My point is that nothing is stopping Trek in general to substantially advance the technology with what could be more realistic extrapolation and write compelling stories with characters that FIT into that setting (in essence, mesh both together so they work).
The writers need to remove themselves from their 'comfort zones' and THINK for a change (because right now it really doesn't look like they are).

Problem is, we are only TOLD that they are in the future, and yet very little has changed from a technological and scientific perspective that would have wider impacts across the galaxy post Voyager (the changes that took place are equivalent to barely decades worth of advancements... not even a century, and certainly not 930 years).

They have a team of writers, plethora of scientific hypothesis and theories about how Type III and Type IV civilizations might look like, and Trek is RIPE for exploring those themes with an ensemble of interesting characters that have an optimistic mindset its known for (as opposed to repetitive dystopian and post-apocalyptic nonsense we're fed on a regular basis in an attempt to make something 'edgy and different' - when in fact, they're just resorting to cheap laziness - its almost like Trek is turning into Star Wars).

Is it still watchable? Sure... mainly because its Trek and I'm itching to see if they're going to make a larger push into something more interesting, but come on, MAKE A FREAKING EFFORT.
I feel like Star Trek on TV reached a similar standing as Trek gaming did (a standstill with nothing really new that pushes it forward).
The audience has demonstrated no willingness to explore any of that within Star Trek. Again, it would be nice if so, but the comfort zone is the audience not the writers.
 
Or more like the writers' perception of the comfort zone of the audience.

But how does that work? If a certain percentage of those polled complains about having something in Trek, is it worthwhile to remove that something? Most are likely to watch whole seasons anyway, so cramming different things into the season and having everybody hate some bit of it is likely to create greater overall satisfaction than leaving ashore certain things that might be of interest to some.

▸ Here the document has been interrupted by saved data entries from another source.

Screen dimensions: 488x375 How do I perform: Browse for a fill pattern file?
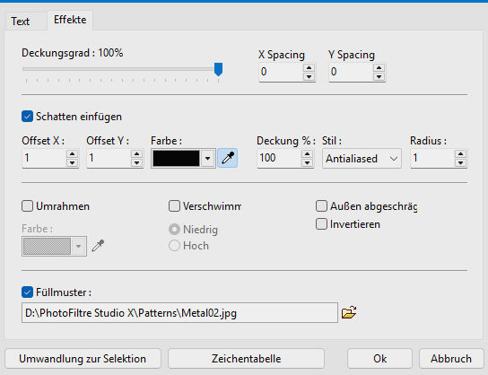point(349,312)

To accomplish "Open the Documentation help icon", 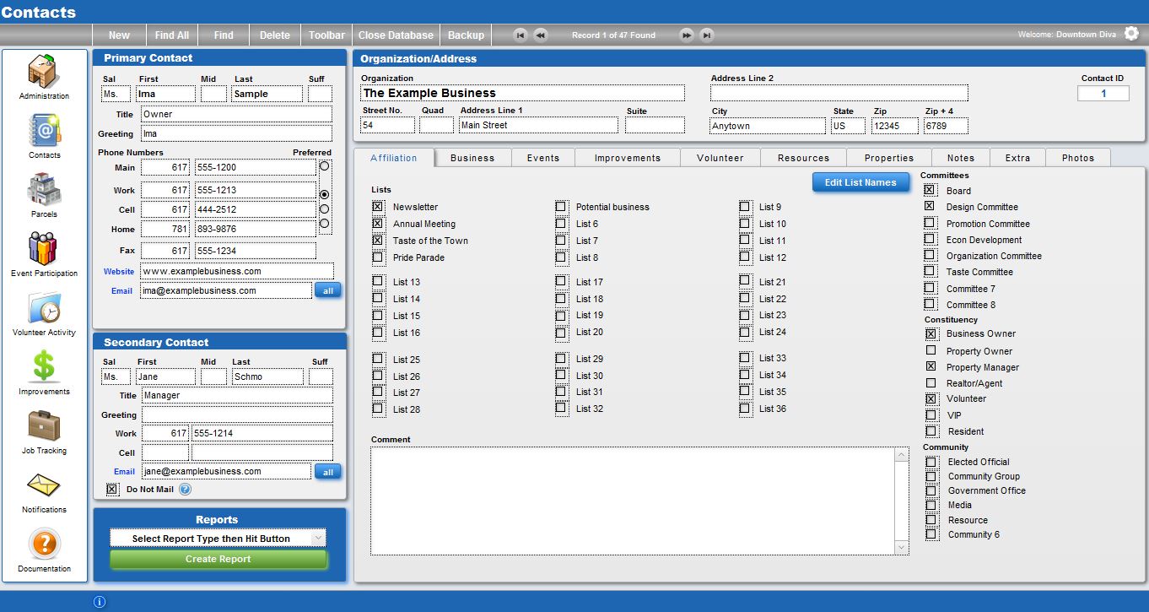I will tap(44, 544).
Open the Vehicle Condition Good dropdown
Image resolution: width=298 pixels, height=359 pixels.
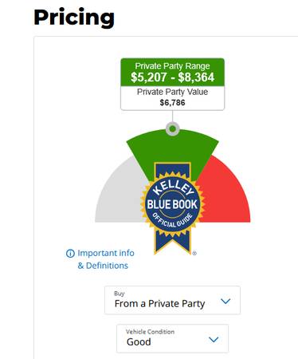[172, 338]
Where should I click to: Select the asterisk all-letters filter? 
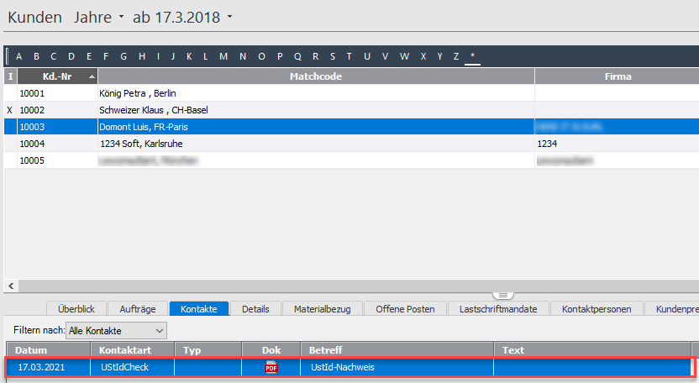pos(473,56)
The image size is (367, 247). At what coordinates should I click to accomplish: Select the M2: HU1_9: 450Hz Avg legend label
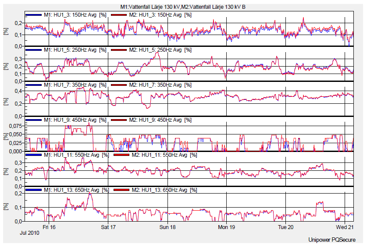coord(161,120)
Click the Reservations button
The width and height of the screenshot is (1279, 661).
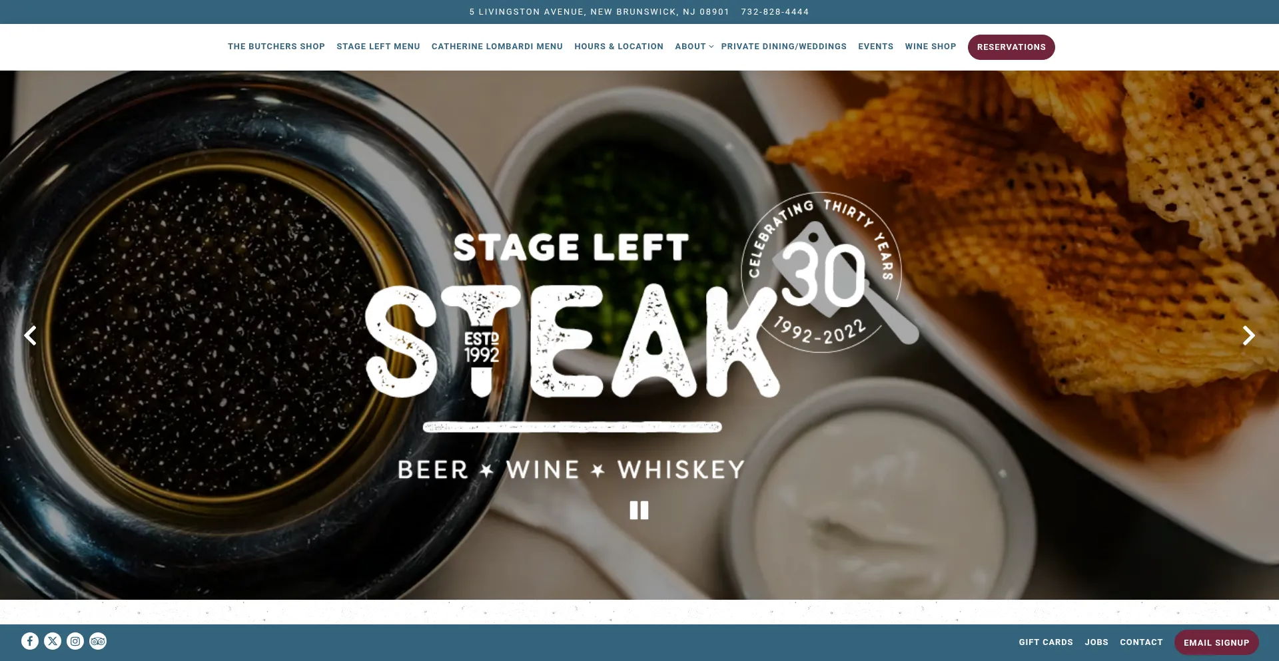[x=1011, y=47]
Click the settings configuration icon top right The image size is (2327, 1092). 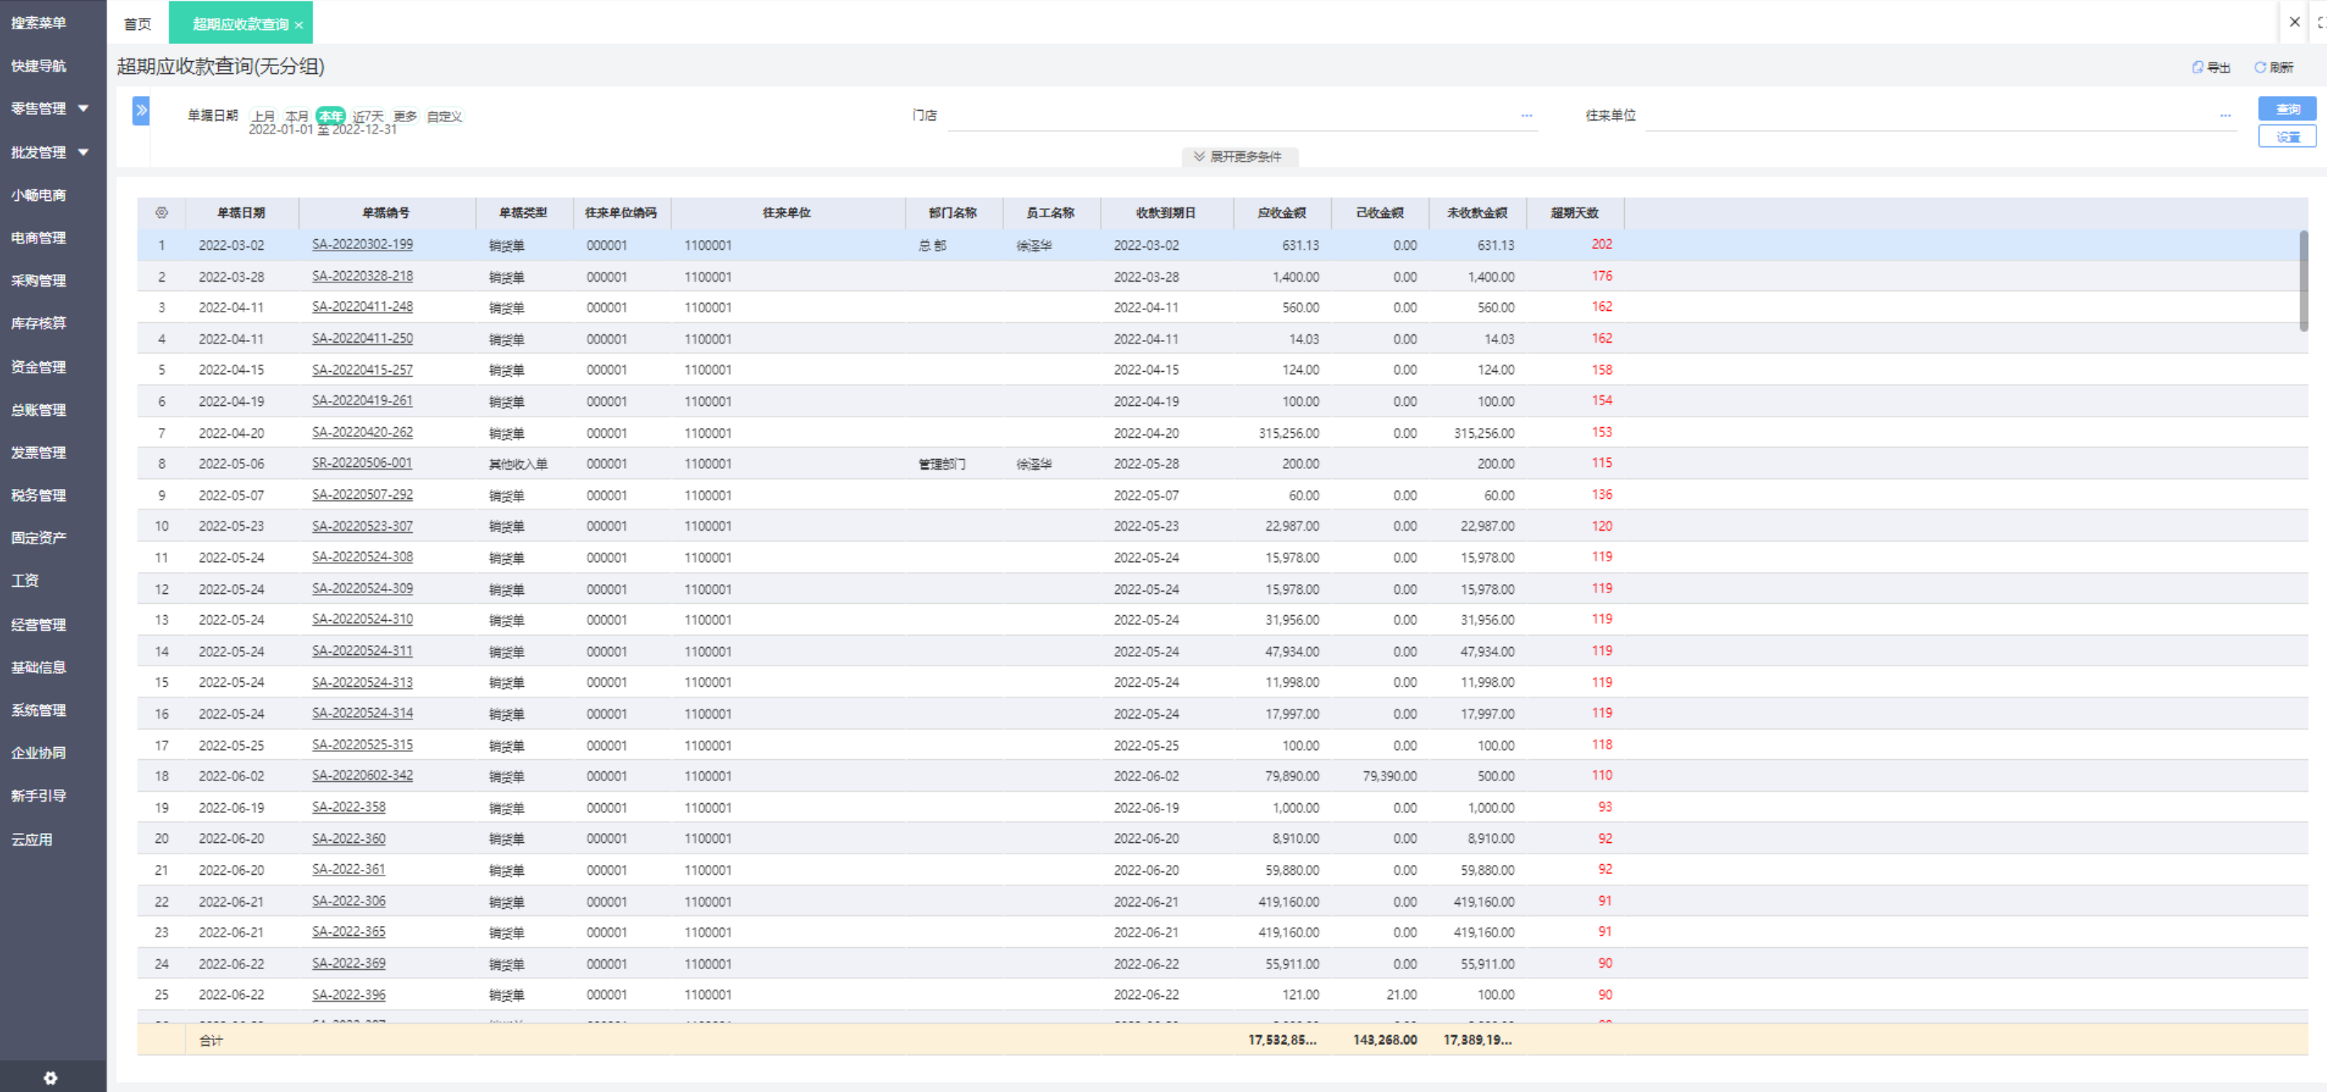[x=2290, y=139]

Even if it's a major and/or vocal percentage objecting, say, to a prominent Klu Klux Klingon character, the controversy may be milked for positive rather than negative impact. But "X% find Bajor dull" or "Y% get nothing out of warp combat" isn't such an issue.

Timo Saloniemi
 
Or more like the writers' perception of the comfort zone of the audience.
I mean, I imagine there is a bit more to it than my rather simplified idea. I think the production has a certain view of both Star Trek, the types of stories they want to tell, and the types of stories they expect the audience to accept. And I think all of that creates a cube of not wanting to push it that far. And I think the other side is that Star Trek has pretty much a reputation of being safe and secure TV which means that keeping controversy to those small things that won't really impact viewership. So, they maintain a simple formula that doesn't involve projecting too far out in the technology to avoid losing the audience while keeping all the familiar elements of Trek.

If people want an extrapolation of technology then I have a feeling other series will fill that niche. Star Trek has its own niche it wants to fill.